Excerpt to read:

The movement is in ternary sonata form and has a clear and uncomplicated structure.  The exposition begins with a brooding introduction, that has two main themes: the first, an ominous melody in the left hand of the piano and second, a theme in the strings which has Mahler's fingerprint: a perfect fourth followed by a scale. The music is compact and tightly constructed.  The development whips the opening theme up into frenzy with many virtuosic passages in the piano. The recapitulation unusually includes a violin cadenza, which is highly chromatic and sounds like gypsy music in the context of the rest of the movement: an early example of Mahler using the 'common-place' in high art. There are fingerprints that are recognizably Mahler's but this is a work of an adolescent rather than a master.

Lieder eines fahrenden Gesellen was Mahler's first great work.  Composed in 1884, Mahler was in love with a singer Johanna Richter and the texts of these songs are based on his favorite collection of poems, Das Knaben Wunderhorn.  'songs of a Wayfarer' or 'songs of a Traveling Journeyman' were emblematic of Mahler's life at the stage:  a peripatetic conductor working in the regional opera houses of Bad Hall, Laibach, Olmütz, Vienna and Kassel and an aspiring composer.  He was a musician of growing stature rather than a master at the height of his powers.

What you should do: Can you copy the passage on Mahler's early music word for word, starting at "The movement is" and ending at "than a master."?

[Extracted records]
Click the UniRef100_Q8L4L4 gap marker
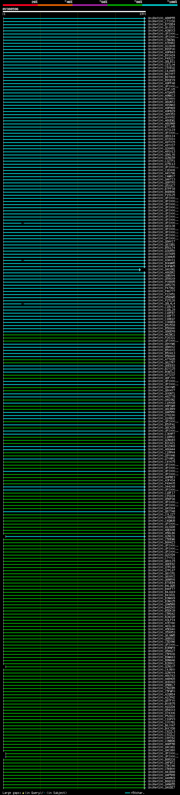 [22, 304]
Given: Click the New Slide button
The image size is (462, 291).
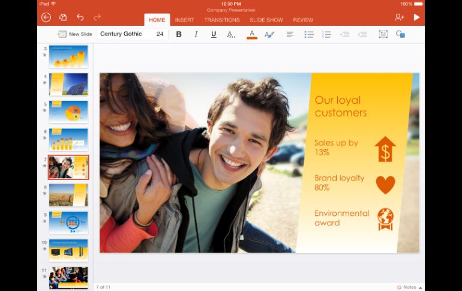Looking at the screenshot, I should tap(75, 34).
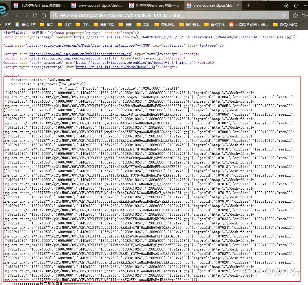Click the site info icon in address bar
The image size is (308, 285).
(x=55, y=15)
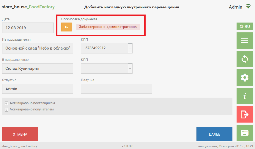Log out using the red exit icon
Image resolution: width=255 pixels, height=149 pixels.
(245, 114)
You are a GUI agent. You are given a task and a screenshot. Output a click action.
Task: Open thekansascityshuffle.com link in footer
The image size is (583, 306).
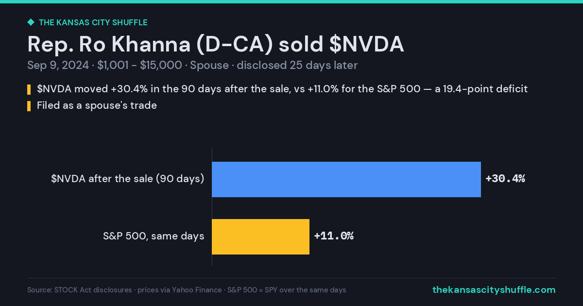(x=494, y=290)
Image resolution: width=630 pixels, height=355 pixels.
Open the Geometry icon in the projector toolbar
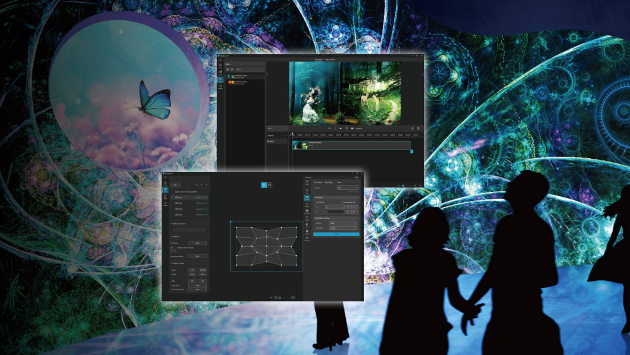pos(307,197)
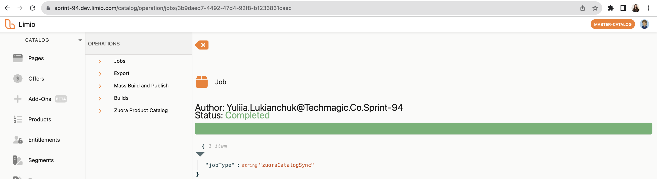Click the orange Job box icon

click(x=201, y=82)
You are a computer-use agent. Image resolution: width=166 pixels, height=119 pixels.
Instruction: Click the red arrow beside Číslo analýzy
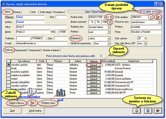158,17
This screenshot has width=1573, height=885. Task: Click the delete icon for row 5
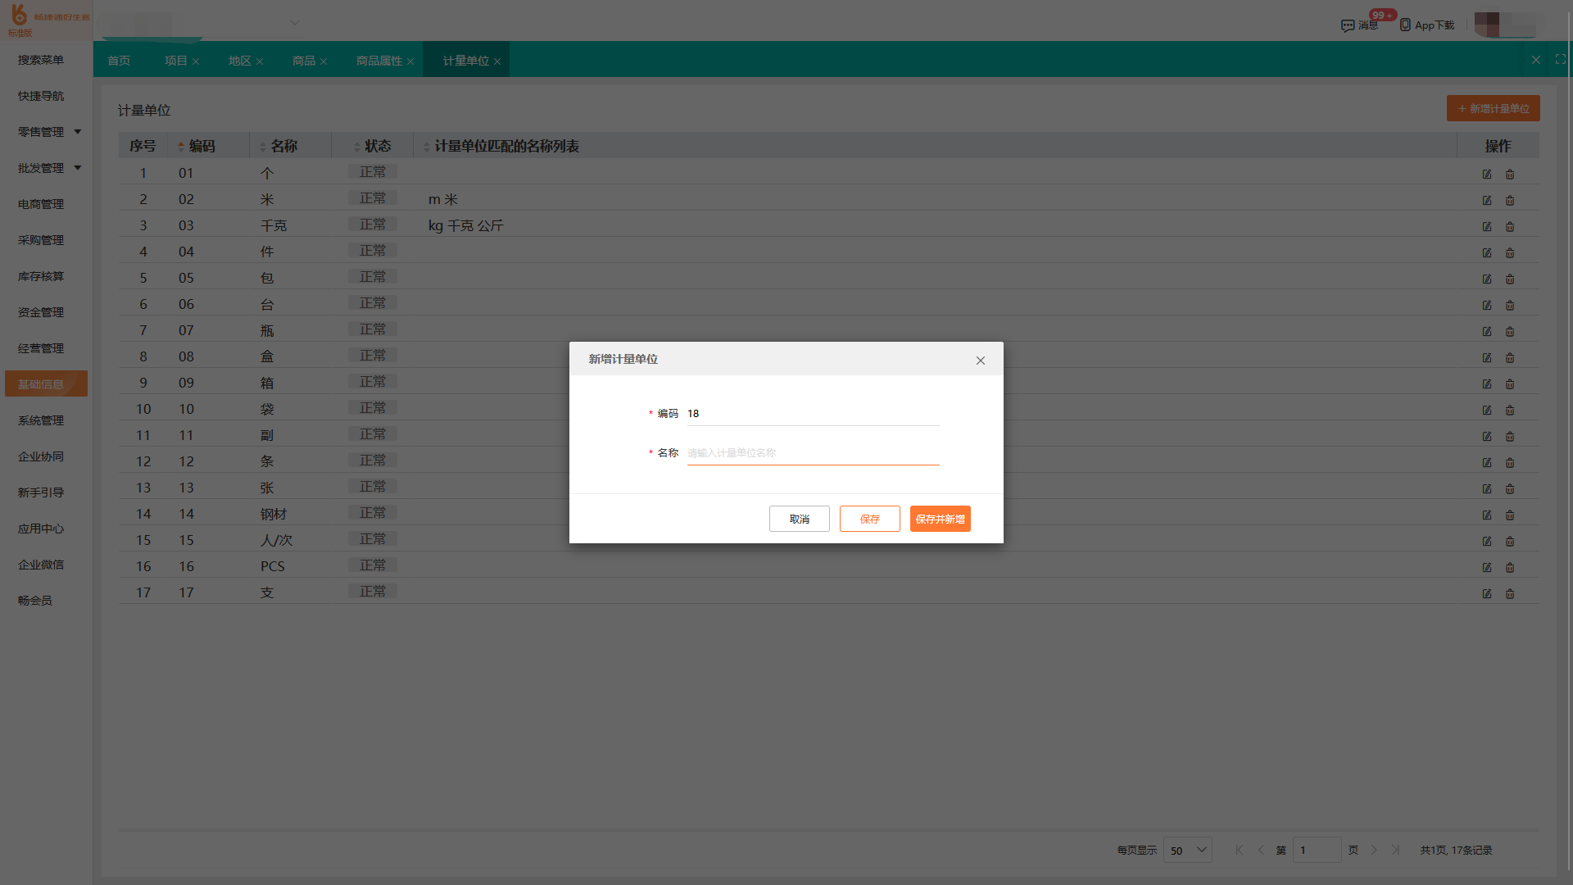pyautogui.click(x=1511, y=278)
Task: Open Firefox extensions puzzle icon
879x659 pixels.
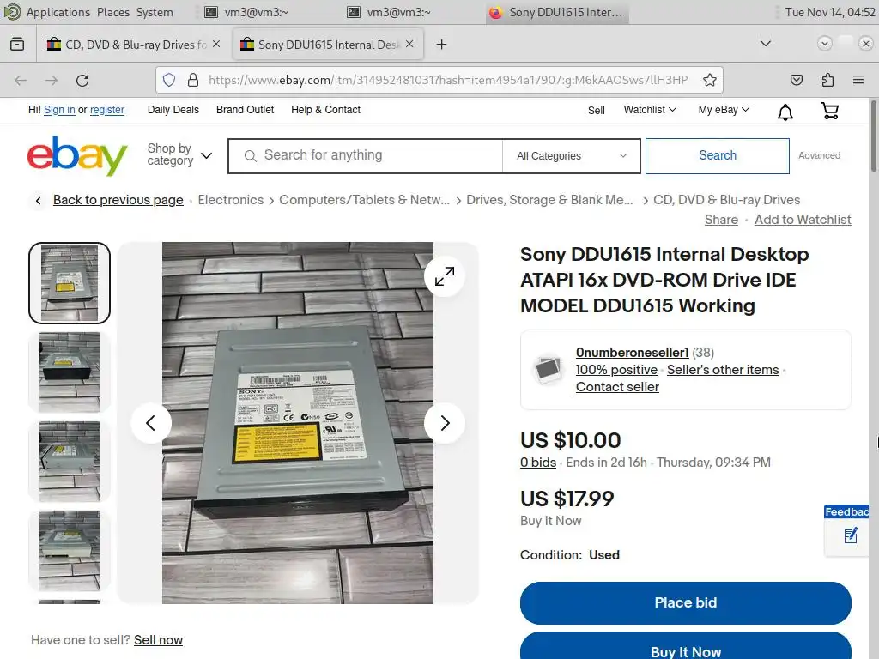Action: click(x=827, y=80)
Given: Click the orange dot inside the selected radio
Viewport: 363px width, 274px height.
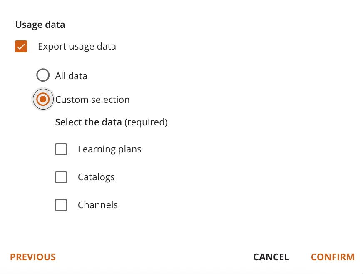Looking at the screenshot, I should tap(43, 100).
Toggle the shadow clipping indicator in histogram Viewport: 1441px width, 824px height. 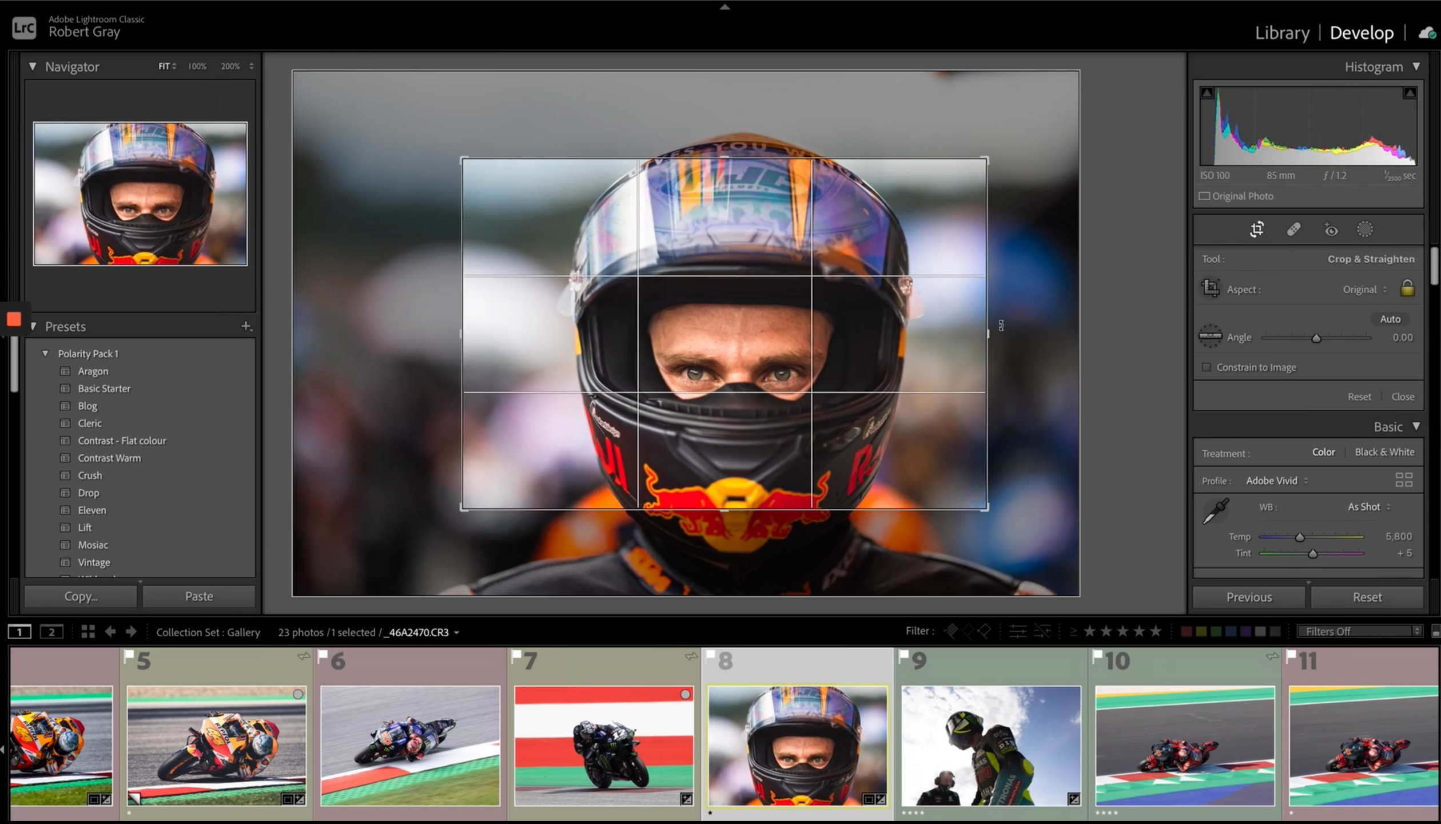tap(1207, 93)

Written solution:
The movement is in ternary sonata form and has a clear and uncomplicated structure.  The exposition begins with a brooding introduction, that has two main themes: the first, an ominous melody in the left hand of the piano and second, a theme in the strings which has Mahler's fingerprint: a perfect fourth followed by a scale. The music is compact and tightly constructed.  The development whips the opening theme up into frenzy with many virtuosic passages in the piano. The recapitulation unusually includes a violin cadenza, which is highly chromatic and sounds like gypsy music in the context of the rest of the movement: an early example of Mahler using the 'common-place' in high art. There are fingerprints that are recognizably Mahler's but this is a work of an adolescent rather than a master.